Data extracted from a collection:
*** Block opens ***

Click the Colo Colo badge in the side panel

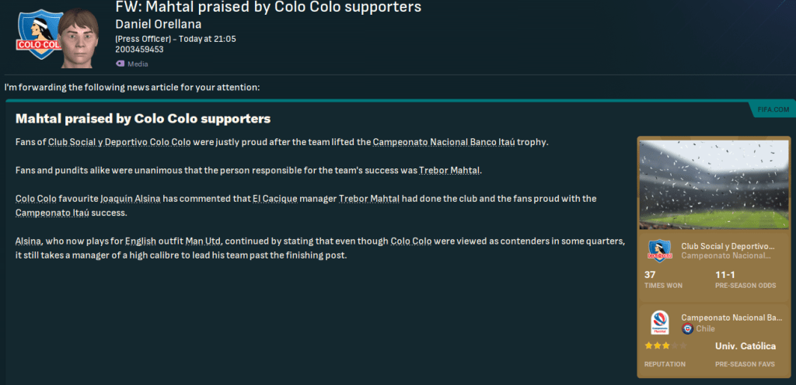point(659,251)
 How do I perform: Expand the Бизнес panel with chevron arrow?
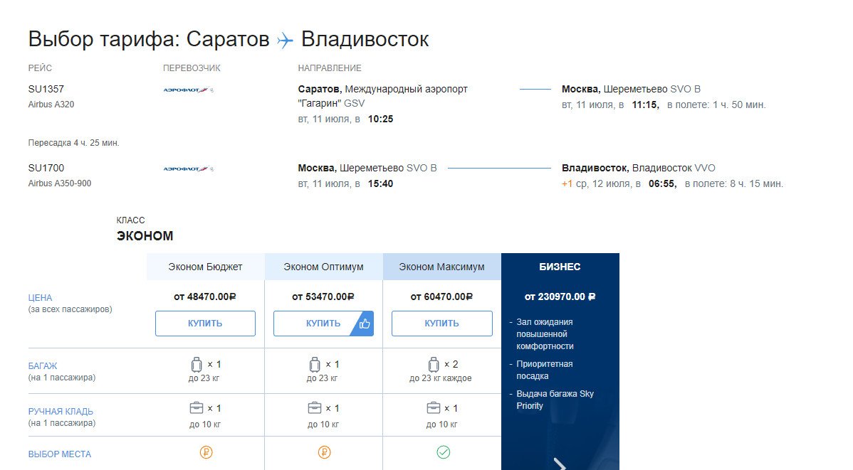pyautogui.click(x=560, y=464)
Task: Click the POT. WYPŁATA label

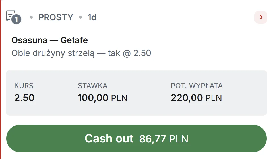Action: point(196,86)
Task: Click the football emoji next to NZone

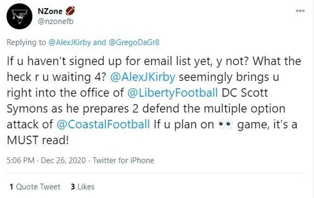Action: click(70, 11)
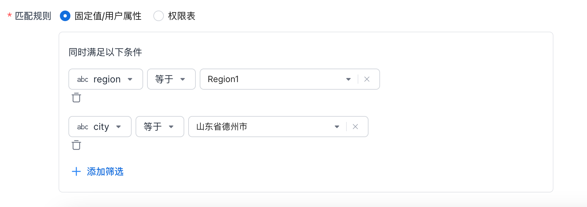Open the 等于 operator dropdown for region
Viewport: 587px width, 207px height.
click(171, 79)
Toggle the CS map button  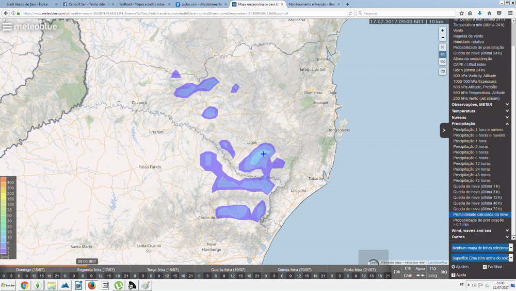[442, 71]
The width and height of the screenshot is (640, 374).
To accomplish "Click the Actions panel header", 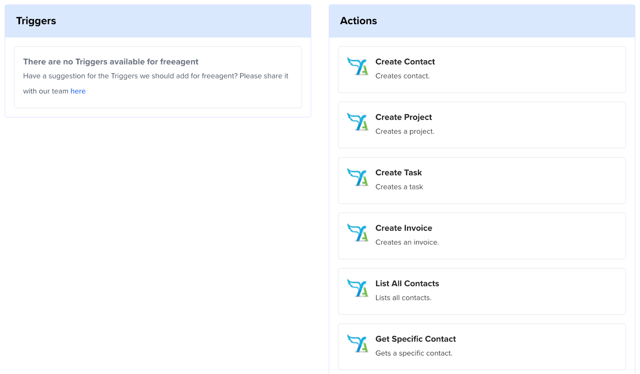I will click(x=358, y=21).
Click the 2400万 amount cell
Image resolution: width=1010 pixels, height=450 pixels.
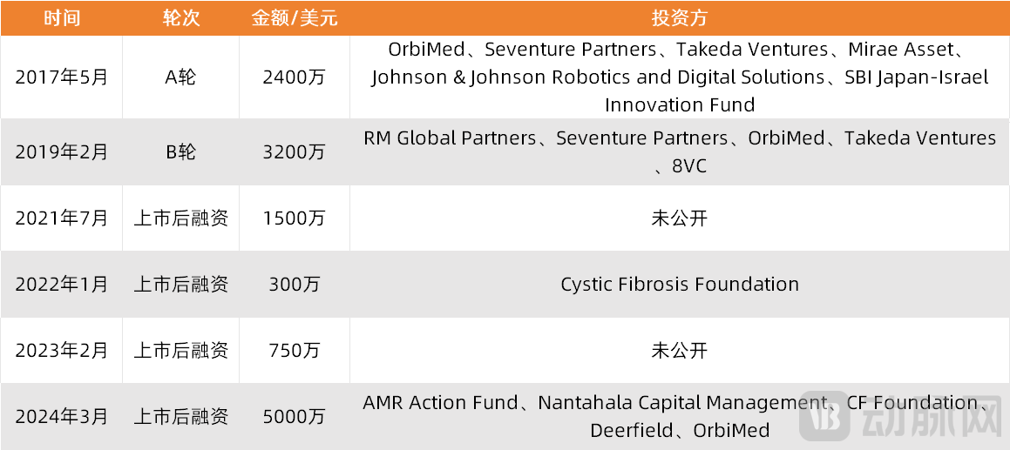click(294, 77)
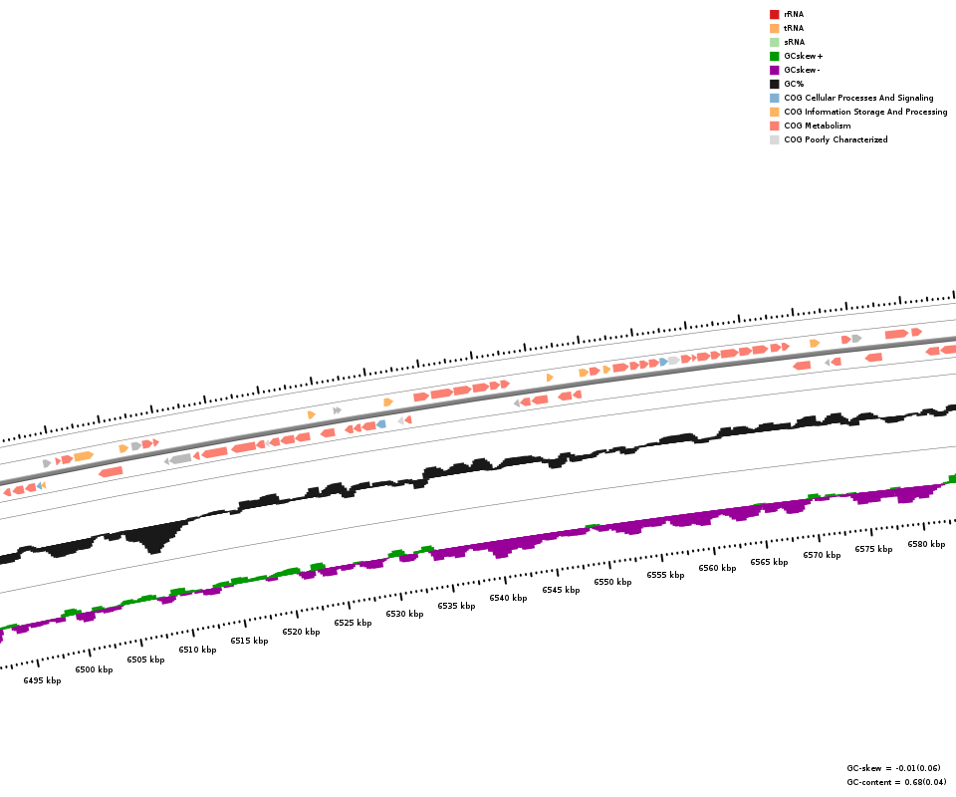The height and width of the screenshot is (797, 956).
Task: Click the GC-skew value text
Action: pyautogui.click(x=893, y=768)
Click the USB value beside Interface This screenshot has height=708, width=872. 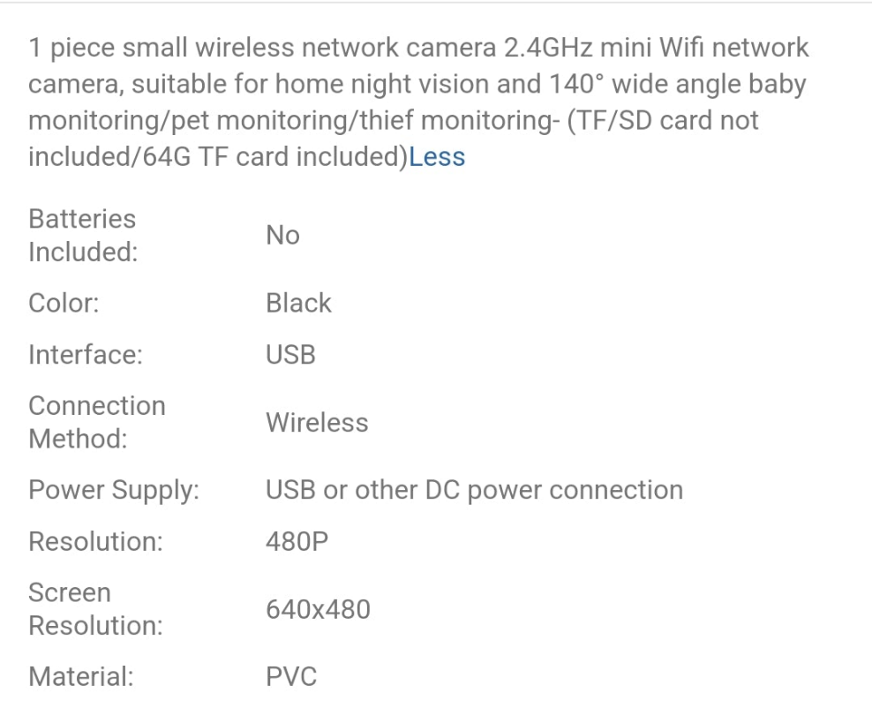pyautogui.click(x=290, y=355)
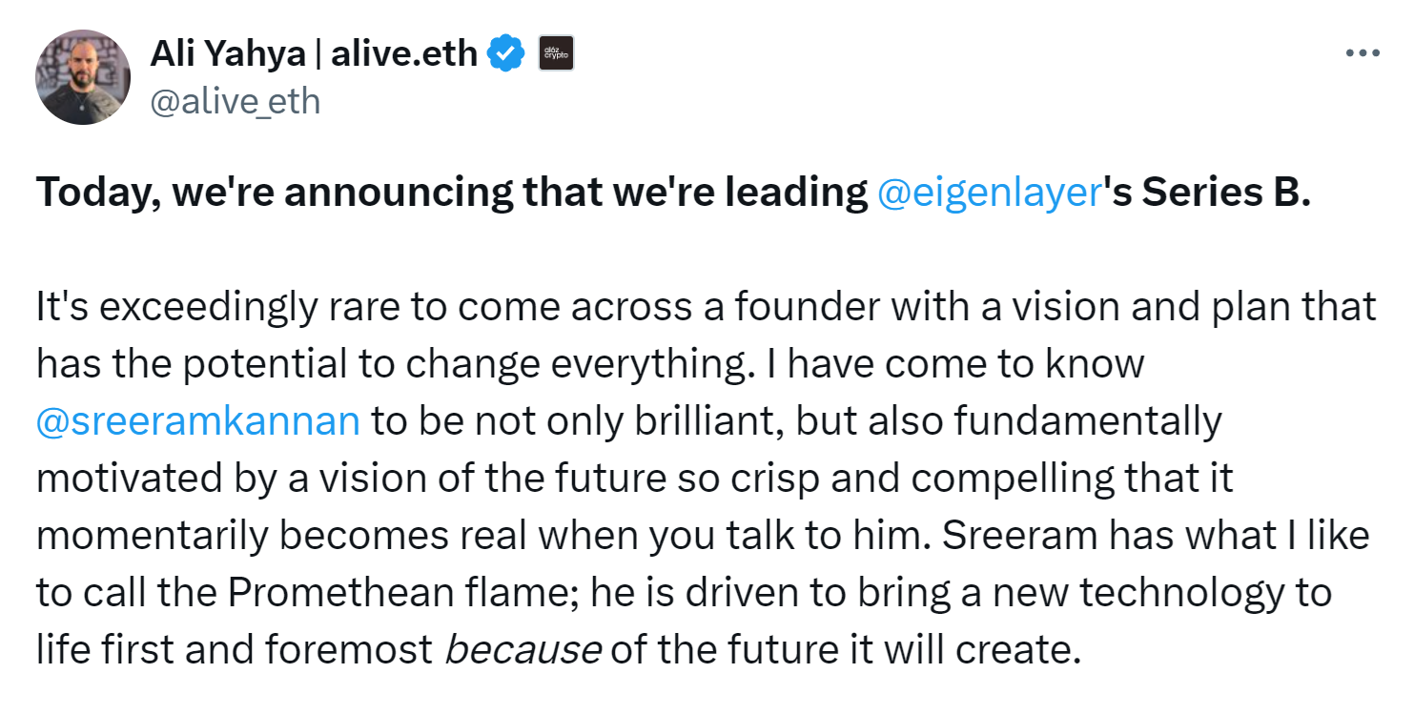
Task: Click the bold "Series B." text
Action: coord(1227,193)
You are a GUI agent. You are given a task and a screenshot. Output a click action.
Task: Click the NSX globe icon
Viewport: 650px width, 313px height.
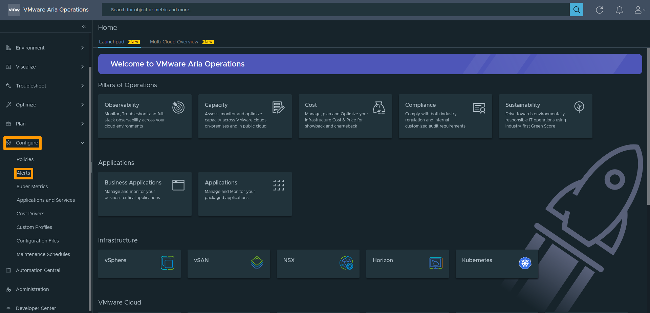click(x=346, y=263)
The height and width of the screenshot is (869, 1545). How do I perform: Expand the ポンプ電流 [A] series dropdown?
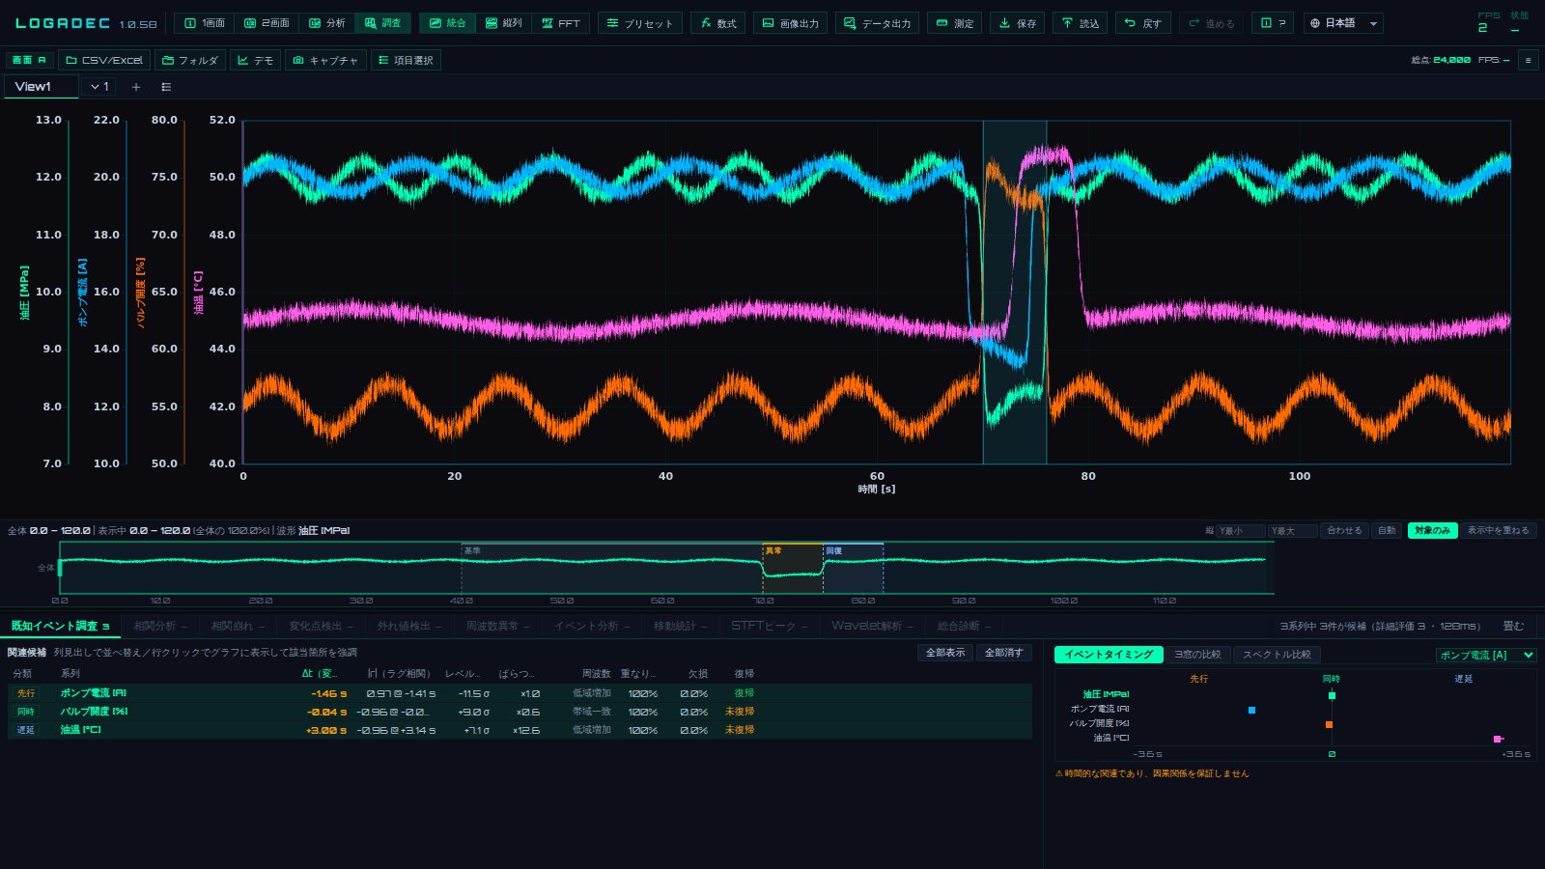point(1486,655)
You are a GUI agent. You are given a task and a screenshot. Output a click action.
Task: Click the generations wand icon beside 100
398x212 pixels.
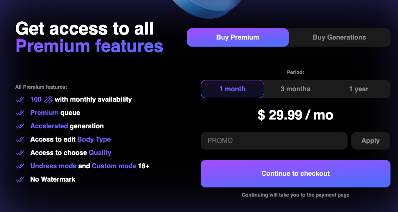pyautogui.click(x=48, y=100)
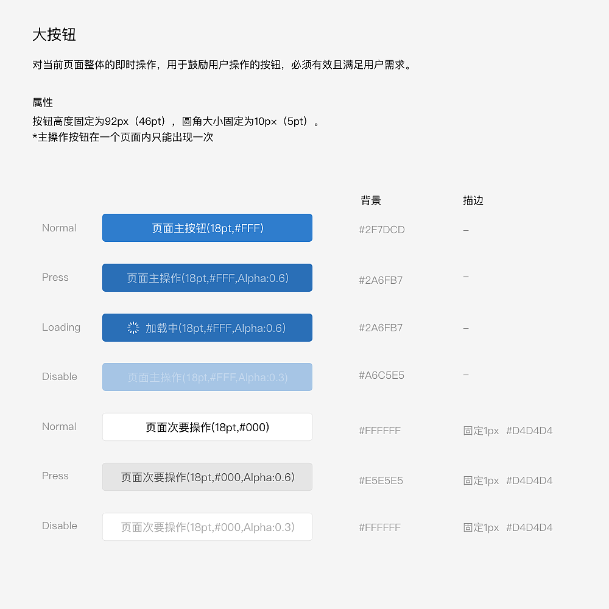
Task: Click the gray Press state secondary button
Action: 207,477
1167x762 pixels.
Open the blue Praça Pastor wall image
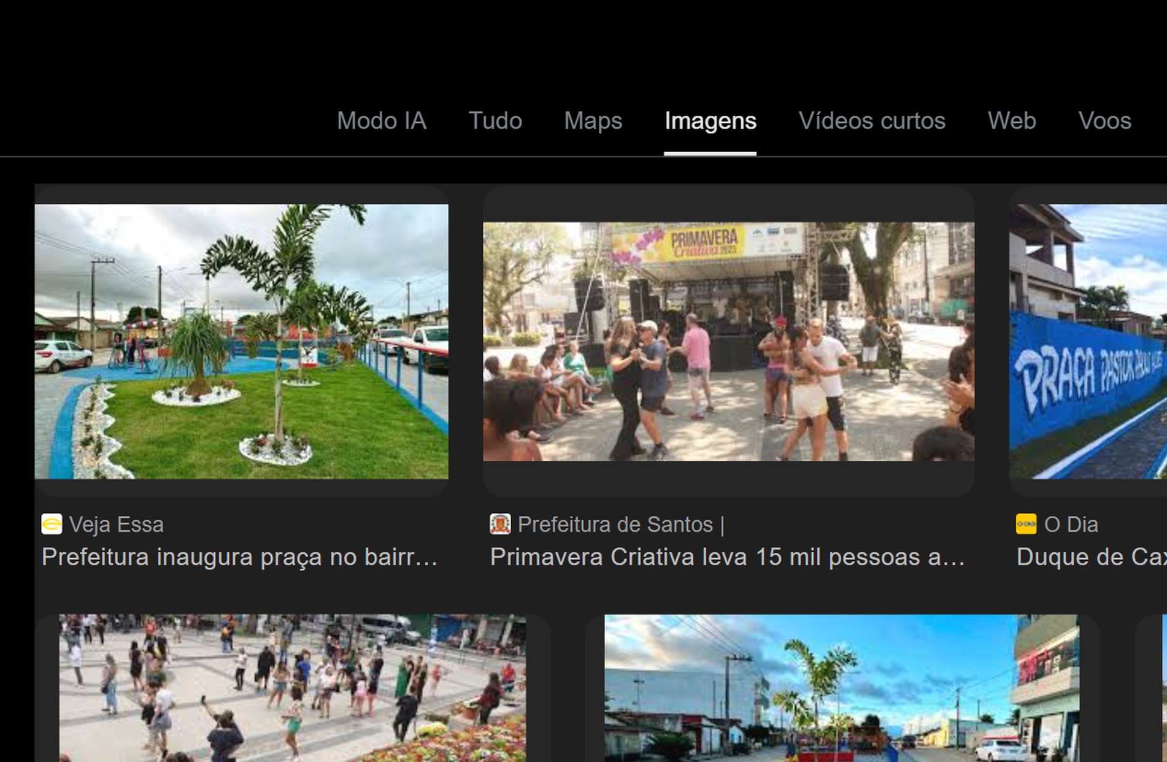coord(1088,341)
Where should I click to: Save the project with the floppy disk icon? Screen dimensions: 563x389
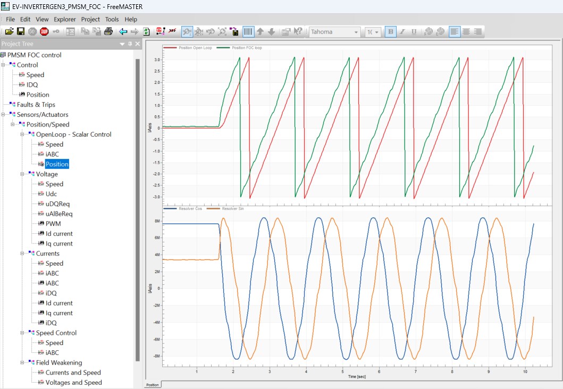click(21, 32)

*** Block closes ***

TASK – Keep the pictures out of your answer, which should be the lines from the one with "398x212 pixels." through the final line of the data, copied exactly.

ANSWER BELOW –
398x212 pixels.
pyautogui.click(x=48, y=100)
Task: Click the gray Press state secondary button
Action: 207,477
1167x762 pixels.
Open the blue Praça Pastor wall image
coord(1088,341)
Where should I click to: Save the project with the floppy disk icon? Screen dimensions: 563x389
click(21, 32)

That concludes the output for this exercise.